Magellaan, Amerikaans ruimtevaartuig dat van 1990 tot 1994 werd gebruikt radar om een kaart met hoge resolutie te maken van het oppervlak van Venus.
Het Magellan-ruimtevaartuig werd gelanceerd door de National Aeronautics and Space Administration van de ruimteschip op 4 mei 1989. Het primaire ruimtevaartuiginstrument was een synthetische apertuurradar die beelden van het Venusiaanse oppervlak zou kunnen verkrijgen door de wolken die de planeet permanent omringen. Magellan arriveerde in augustus op Venus. 10 oktober 1990, en werd in een baan om de polen van de planeet geplaatst, zodat het ruimtevaartuig, terwijl de planeet ronddraaide, beelden van bijna het hele oppervlak kon verkrijgen.

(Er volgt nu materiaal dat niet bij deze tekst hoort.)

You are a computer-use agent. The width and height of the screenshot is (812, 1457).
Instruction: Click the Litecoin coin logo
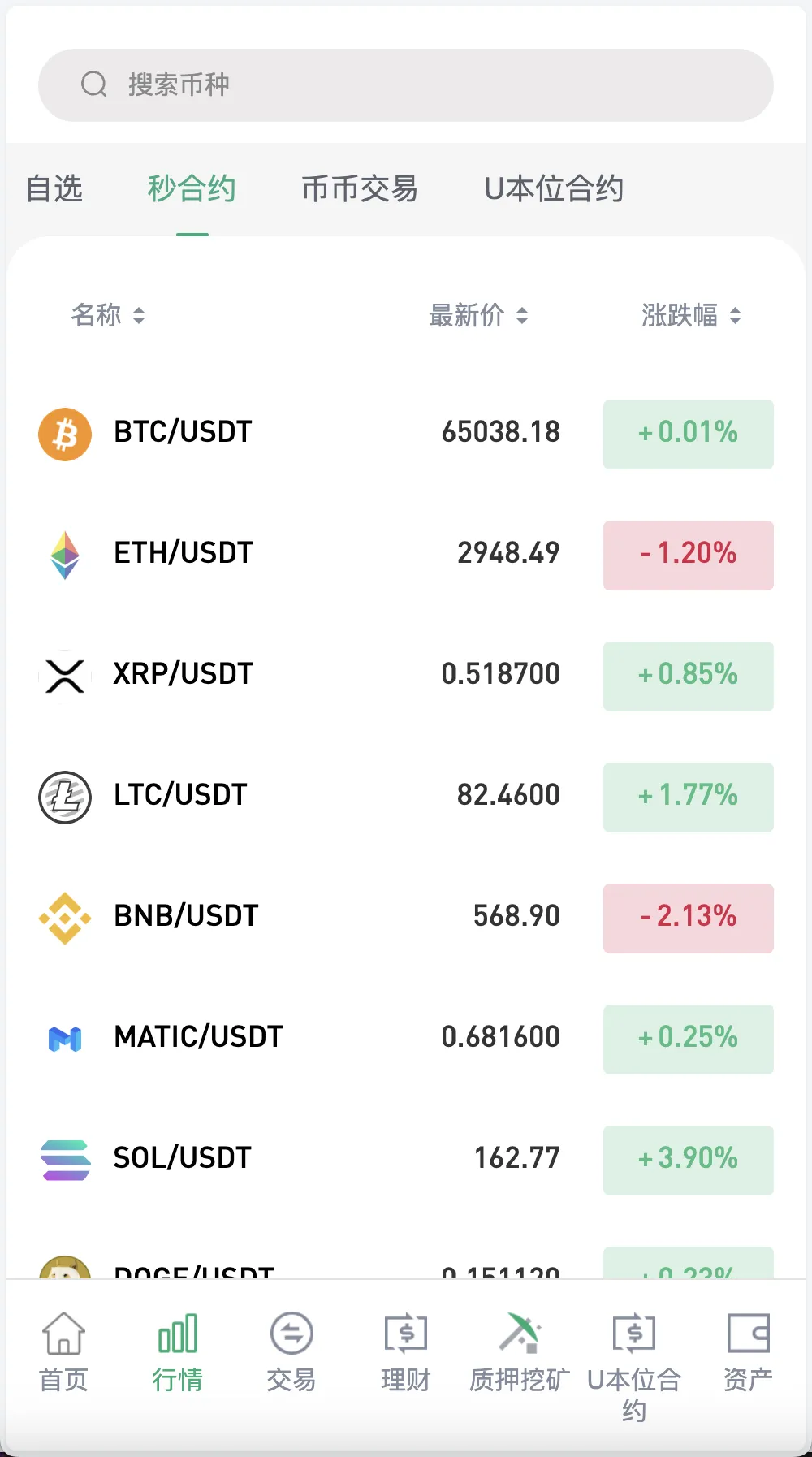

Er waren drie karteringscycli van acht maanden tussen 1990 en 1992; Magellan bracht 98 procent van het aardoppervlak in kaart met een resolutie van 100 meter (330 voet) of beter. De radarbeelden toonden aan dat het grootste deel van het oppervlak bedekt was met vulkanisch materiaal, dat er maar weinig waren inslagkraters (wat suggereert dat het oppervlak geologisch relatief jong is), en dat er geen bewijs van
platentektoniek activiteit of watererosie, hoewel er enig bewijs was van winderosie. De Magellan-missie bepaalde ook de topografie van het Venusiaanse oppervlak, mat de zwaartekracht van Venus veld, en leverde suggestief bewijs dat het binnenste van de planeet in belangrijke opzichten verschilt van dat van de aarde interieur. Op okt. Op 12 december 1994 werd Magellan naar een noodlanding op Venus gestuurd.